MixRadio has been an interesting turnaround for Nokia’s digital music business. Where Comes With Music was widely hyped but underperformed in the market, MixRadio has been relatively under the radar for much of its life.
However, it has been quietly impressive in its execution and engagement from users, as well as in its focus on curation long before companies like Beats Music were making it their central selling point.
The only sticking point is that its growth has been dependent on sales of Nokia smartphones – not something that’s under the control of the company’s music team.

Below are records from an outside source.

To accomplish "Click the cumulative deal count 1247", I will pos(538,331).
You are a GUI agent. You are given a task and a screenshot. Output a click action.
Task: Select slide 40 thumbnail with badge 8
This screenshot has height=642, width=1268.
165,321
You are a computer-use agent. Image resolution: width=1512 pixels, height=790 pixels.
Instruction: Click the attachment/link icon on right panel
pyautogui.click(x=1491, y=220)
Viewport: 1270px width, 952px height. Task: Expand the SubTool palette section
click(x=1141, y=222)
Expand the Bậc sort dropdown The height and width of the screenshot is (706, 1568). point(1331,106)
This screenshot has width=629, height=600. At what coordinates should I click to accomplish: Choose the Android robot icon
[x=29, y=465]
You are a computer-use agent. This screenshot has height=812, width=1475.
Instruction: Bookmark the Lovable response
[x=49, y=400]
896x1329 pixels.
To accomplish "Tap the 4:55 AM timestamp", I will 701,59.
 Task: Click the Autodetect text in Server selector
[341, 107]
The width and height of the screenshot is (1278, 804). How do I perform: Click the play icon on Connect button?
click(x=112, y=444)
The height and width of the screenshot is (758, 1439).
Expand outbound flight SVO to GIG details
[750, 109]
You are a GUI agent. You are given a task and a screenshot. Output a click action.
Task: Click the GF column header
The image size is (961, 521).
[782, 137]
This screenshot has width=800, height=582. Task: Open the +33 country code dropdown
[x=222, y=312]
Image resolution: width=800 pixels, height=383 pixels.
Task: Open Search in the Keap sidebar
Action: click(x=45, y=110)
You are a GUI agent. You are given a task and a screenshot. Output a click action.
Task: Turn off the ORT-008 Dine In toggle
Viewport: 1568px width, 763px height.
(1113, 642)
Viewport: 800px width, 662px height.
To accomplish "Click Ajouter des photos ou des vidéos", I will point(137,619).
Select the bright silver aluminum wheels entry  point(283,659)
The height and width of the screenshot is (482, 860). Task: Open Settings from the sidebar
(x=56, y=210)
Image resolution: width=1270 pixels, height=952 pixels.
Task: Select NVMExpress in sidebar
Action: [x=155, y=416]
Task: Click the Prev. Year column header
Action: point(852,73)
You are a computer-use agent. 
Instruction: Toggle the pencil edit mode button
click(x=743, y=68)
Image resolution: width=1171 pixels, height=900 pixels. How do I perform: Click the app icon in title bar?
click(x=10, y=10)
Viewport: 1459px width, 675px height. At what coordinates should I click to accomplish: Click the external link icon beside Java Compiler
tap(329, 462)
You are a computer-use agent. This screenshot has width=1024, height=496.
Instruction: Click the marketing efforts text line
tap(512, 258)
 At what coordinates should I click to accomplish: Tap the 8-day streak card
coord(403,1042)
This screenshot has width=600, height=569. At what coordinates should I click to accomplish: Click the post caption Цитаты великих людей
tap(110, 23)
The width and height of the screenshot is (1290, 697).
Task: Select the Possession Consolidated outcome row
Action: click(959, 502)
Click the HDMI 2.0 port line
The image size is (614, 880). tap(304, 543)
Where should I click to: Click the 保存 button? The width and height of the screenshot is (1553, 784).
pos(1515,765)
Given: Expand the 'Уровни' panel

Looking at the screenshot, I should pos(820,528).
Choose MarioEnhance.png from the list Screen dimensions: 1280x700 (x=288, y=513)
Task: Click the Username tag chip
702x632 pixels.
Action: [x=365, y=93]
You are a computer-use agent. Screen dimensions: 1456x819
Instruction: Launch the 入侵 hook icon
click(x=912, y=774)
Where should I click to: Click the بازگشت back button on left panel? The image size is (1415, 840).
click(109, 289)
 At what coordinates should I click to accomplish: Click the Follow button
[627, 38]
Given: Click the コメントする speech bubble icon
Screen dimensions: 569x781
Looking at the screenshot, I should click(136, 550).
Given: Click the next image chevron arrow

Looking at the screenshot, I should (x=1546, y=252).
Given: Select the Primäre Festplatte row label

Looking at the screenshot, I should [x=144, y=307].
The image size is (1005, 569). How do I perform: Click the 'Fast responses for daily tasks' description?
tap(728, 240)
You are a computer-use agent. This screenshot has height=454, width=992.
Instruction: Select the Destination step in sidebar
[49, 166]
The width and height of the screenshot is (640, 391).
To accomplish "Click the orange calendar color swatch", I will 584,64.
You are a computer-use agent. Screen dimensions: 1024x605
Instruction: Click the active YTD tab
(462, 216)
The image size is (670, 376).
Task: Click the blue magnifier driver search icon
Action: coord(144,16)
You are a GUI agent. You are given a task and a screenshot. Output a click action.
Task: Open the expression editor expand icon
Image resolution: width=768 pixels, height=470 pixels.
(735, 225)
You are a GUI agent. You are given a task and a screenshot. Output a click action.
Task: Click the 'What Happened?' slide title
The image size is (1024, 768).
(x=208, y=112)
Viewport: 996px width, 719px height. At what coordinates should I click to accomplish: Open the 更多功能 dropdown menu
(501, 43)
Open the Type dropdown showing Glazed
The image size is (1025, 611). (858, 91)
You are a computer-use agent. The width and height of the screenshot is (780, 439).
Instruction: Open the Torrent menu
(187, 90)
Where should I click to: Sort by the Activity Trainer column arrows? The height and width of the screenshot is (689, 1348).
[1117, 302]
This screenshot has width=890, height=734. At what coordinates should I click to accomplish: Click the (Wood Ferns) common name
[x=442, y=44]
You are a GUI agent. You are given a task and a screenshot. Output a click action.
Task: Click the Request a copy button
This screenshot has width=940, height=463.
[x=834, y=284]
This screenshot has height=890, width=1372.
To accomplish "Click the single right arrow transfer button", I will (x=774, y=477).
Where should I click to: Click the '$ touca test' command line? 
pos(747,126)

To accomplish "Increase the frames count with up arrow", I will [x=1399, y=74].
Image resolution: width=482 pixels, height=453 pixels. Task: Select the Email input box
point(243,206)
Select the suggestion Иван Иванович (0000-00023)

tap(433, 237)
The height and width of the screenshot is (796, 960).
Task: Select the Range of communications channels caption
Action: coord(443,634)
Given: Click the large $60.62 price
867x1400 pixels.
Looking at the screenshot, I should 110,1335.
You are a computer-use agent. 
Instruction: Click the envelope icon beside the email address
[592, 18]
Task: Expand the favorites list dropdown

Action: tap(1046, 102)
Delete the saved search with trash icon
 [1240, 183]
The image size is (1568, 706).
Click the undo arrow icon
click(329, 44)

This week has brought two more reminders of the hard work that Nokia’s music team have been putting in to MixRadio. First, its catalogue has now reached 30m tracks, which Nokia claims puts it “ahead of all other radio-based streaming services”. The milestone comes as MixRadio is available in 31 countries on the company’s Lumia-branded smartphones and tablet.
Second, MixRadio is launching in China, promising an emphasis on Chinese charts as well as global artists. Another first, according to Nokia, with other global streaming services still shy of entering the Chinese market.
What’s unclear for now is how big a deal MixRadio’s launch will be in China, if it’s still tied to sales of Nokia handsets. For example, Kantar WorldPanel ComTech claims that in the final quarter of 2013, Windows Phone accounted for 5.2% of smartphone sales in China, well behind Android’s 57.2% and iPhone’s 35.2%.
Meanwhile, Nokia’s reference to the fact that 500m people in China currently access the internet through a mobile device doesn’t distract from the fact that the company’s own financials show it sold just 11.5m mobile phones in China in the first three quarters of 2013 – Q1, Q2 and Q3. It didn’t declare unit sales for Q4, following news of the company’s upcoming sale of its devices division to Microsoft.
Nokia is holding a press conference in Beijing tomorrow (27 March) which is likely to shed more details on its plans for MixRadio in China: perhaps it will expand the service to Android and iOS there in an effort to capture more of those 500m mobile internet users.
It would be a new marketing challenge for Nokia and MixRadio, though. VP of entertainment Jyrki Rosenberg told Music Ally in October 2013 that “the great majority of users activate it” on Lumia devices, which sold 36.1m units between late 2011 and the end of Q3 2013.
China is intriguing new ground for MixRadio, but if preloads aren’t the only strategy there, Nokia’s hard work is just starting to persuade Chinese music fans to try the service ahead of local offerings.